Opinions of Friday, 28 September 2018
Columnist: Democratic Alliance Ghana
The Executive Board of the International Monetary Fund (IMF) on April 3, 2015 approved a three-year arrangement under the Extended Credit Facility (ECF) for Ghana in an amount equivalent to SDR 664.20 million or about $918 million in support of the authority’s medium-term economic reform program.
The program was aimed at restoring debt sustainability and macroeconomic stability to foster a return to high growth and job creation, while protecting social spending. The Executive Board’s decision enabled an immediate disbursement of SDR 83.025 million or about $114.8 million.
This was as a result of poor economic management under the erstwhile Mahama led government causing Ghana’s economy to experience large fiscal and external imbalances under that led to a growth decline putting Ghana’s medium-term prospects at risk. Public debt rose to an unsustainable pace, recording a 72% debt to GDP ratio according to the IMF report in 2015 and the external position weakened considerably.
The NDC government embarked on a fiscal consolidation path since 2013, but policy slippages, fiscal indiscipline,reckless borrowing, rising interest rates, depreciation of the cedi, and acute electricity shortages known as Dumsor also constrained economic activities which led to high cost of doing business, collapse of companies, loss of jobs and high cost of living in Ghana.
The Mahama led government took us to IMFwhich subsequently imposed restrictions on us. Under the IMF conditionalities, government’sappetite for borrowing was tamed and limitswere placed on government from going to the international capital market to borrow in order to improve the country’s debt distress situation and infrastructural deficit.
On the expenditure side, the IMF advised government to cut the wage bill, which has been one of the main reasons for the country’s fiscal imbalances by limiting the nominal increase in the total wage bill to 10 percent and scrap the 10 percent Cost of Living Allowance granted to workers.
Additionally, the Fund commanded government to freeze employment into the public sector and also do away with subsidies for utilities and fuel consumption by ensuring that the automatic adjustment formula was implemented to the core.
These prescriptions mirrored the IMF’s structural adjustment Programme for Ghana brought about hardshipsin the economy as subsidies were scrapped, public sector jobs frozen and wages kept at the minimum and also slowing down the developmental agenda of the Akufo-Addo led government.
However, in the mist of all these IMF conditionalities, the Akufo-Addo led government has been able to implement some remarkable social interventions like the Free SHS, Nurses and Teachers allowance, NABCO, Payment of outstanding arrears to contractors, Reducing cost of fertilizer by 50% for farmers, Scraping of Nuisance taxes , resolving Dumsor, reducing electricity tariffsdrastically by 17.5% residential,30% non-residential, 10% mining sector and 25% cut for Special Load Tariff and 10% reduction in Water Tariff and still maintain fiscal discipline on the IMF Programme.

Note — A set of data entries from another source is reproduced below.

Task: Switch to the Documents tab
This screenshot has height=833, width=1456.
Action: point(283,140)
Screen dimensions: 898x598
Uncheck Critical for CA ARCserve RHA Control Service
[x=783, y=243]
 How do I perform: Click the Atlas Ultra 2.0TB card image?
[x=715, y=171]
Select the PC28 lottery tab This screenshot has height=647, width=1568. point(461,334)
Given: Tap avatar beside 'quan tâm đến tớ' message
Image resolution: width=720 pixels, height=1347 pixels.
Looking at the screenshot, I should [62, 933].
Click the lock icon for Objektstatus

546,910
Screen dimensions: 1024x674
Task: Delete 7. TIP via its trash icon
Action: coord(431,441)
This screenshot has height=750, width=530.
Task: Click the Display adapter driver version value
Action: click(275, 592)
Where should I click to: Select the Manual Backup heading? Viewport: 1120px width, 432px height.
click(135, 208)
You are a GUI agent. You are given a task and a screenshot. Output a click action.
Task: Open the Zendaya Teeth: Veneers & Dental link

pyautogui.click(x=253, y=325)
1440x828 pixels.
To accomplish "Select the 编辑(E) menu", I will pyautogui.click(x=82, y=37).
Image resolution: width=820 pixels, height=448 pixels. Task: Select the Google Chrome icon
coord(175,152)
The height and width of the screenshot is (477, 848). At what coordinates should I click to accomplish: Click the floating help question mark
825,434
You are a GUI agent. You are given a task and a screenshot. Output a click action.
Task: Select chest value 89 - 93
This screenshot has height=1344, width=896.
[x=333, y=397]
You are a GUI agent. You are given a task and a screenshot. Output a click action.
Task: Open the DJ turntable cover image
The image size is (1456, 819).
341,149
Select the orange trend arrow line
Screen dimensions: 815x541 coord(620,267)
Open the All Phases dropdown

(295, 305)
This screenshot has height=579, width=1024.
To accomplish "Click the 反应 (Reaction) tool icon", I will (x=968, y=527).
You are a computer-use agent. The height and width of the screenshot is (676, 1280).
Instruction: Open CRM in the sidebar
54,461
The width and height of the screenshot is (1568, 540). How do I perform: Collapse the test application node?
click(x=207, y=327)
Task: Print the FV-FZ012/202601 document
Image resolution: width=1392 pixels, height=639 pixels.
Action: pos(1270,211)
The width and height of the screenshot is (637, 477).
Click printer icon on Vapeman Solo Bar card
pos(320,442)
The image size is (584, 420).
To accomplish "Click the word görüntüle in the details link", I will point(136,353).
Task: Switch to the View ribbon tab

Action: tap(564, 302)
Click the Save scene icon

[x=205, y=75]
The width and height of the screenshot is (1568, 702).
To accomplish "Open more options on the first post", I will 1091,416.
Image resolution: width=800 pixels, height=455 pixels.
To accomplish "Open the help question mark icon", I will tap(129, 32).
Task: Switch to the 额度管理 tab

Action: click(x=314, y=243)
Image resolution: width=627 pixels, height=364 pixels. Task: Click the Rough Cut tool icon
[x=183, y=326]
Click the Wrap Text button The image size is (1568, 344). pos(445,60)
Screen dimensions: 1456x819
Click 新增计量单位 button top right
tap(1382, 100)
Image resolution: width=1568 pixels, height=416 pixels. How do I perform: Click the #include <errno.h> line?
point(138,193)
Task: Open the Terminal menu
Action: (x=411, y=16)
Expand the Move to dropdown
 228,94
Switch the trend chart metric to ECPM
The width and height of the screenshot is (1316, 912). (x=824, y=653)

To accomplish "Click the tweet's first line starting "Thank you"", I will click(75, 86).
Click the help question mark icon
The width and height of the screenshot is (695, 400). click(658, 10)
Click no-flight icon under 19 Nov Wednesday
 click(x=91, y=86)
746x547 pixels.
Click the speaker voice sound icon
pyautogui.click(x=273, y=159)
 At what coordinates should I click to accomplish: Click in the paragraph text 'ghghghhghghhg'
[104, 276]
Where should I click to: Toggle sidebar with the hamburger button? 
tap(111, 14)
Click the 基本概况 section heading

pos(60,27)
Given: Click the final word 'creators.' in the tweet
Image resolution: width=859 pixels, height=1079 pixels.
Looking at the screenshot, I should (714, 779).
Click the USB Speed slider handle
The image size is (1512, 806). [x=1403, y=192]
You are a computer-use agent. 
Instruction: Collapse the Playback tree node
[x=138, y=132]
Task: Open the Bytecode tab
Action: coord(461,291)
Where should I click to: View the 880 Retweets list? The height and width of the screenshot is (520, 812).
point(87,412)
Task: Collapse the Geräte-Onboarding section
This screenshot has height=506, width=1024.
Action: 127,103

All these social interventions, policies and programs implemented by the
Akufo –Addo government were to reduce hardships in the country and so we find it difficult to understand why the opposition NDC is blaming the current government for the hardship they created with their indiscretion in economic management.
The Akufo-Addo led government has shown beyond reasonable doubt that they are good managers of the economy which is reflective in the current macro –economic stability in terms of the reduction of lending rate from 28% to 17%, inflation currently standing at 9.6% and the stabilization of the cedi.
The government is on track in getting out of the IMF program due to good economic management and meeting the main pillars of the program in terms of ensuring a sizeable and frontloaded fiscal adjustment to restore debt sustainability, focusing on containing expenditure through wage restraints and limited net hiring, as well as implementing new measures to mobilize additional revenues, structural reforms to strengthen public finances and fiscal discipline by improving budget transparency, cleaning-up and controlling the payroll, right-sizing the civil service, and improving revenue collection, restoring the effectiveness of the inflation targeting framework to help bring inflation back into single digit territory and preserving financial sector stability to alleviate the potentially adverse impact of the strong fiscal adjustment on the most vulnerable in society and protect real income of the poor, which was dented by three years of high inflation.The government is committed to use part of the resulting fiscal space to safeguard social and other priority spending.
The completion of the 3-year IMF-supported Extended Credit Facility Programme will spur on government to implement its own policies to improve the quality of lives of Ghanaians. The end of the program means that we will have the space to design our own social and economic programs, without jettisoning the fiscal discipline and proper economic management necessary to give entrepreneurs the predictability and stability to plan properly, invest boldly to grow their enterprises, and create jobs-
President Akufo-Addo
The Akufo-Addo led government in our estimation has done considerably well and must be given the necessary support to bring progress and prosperity to the good people of Ghana.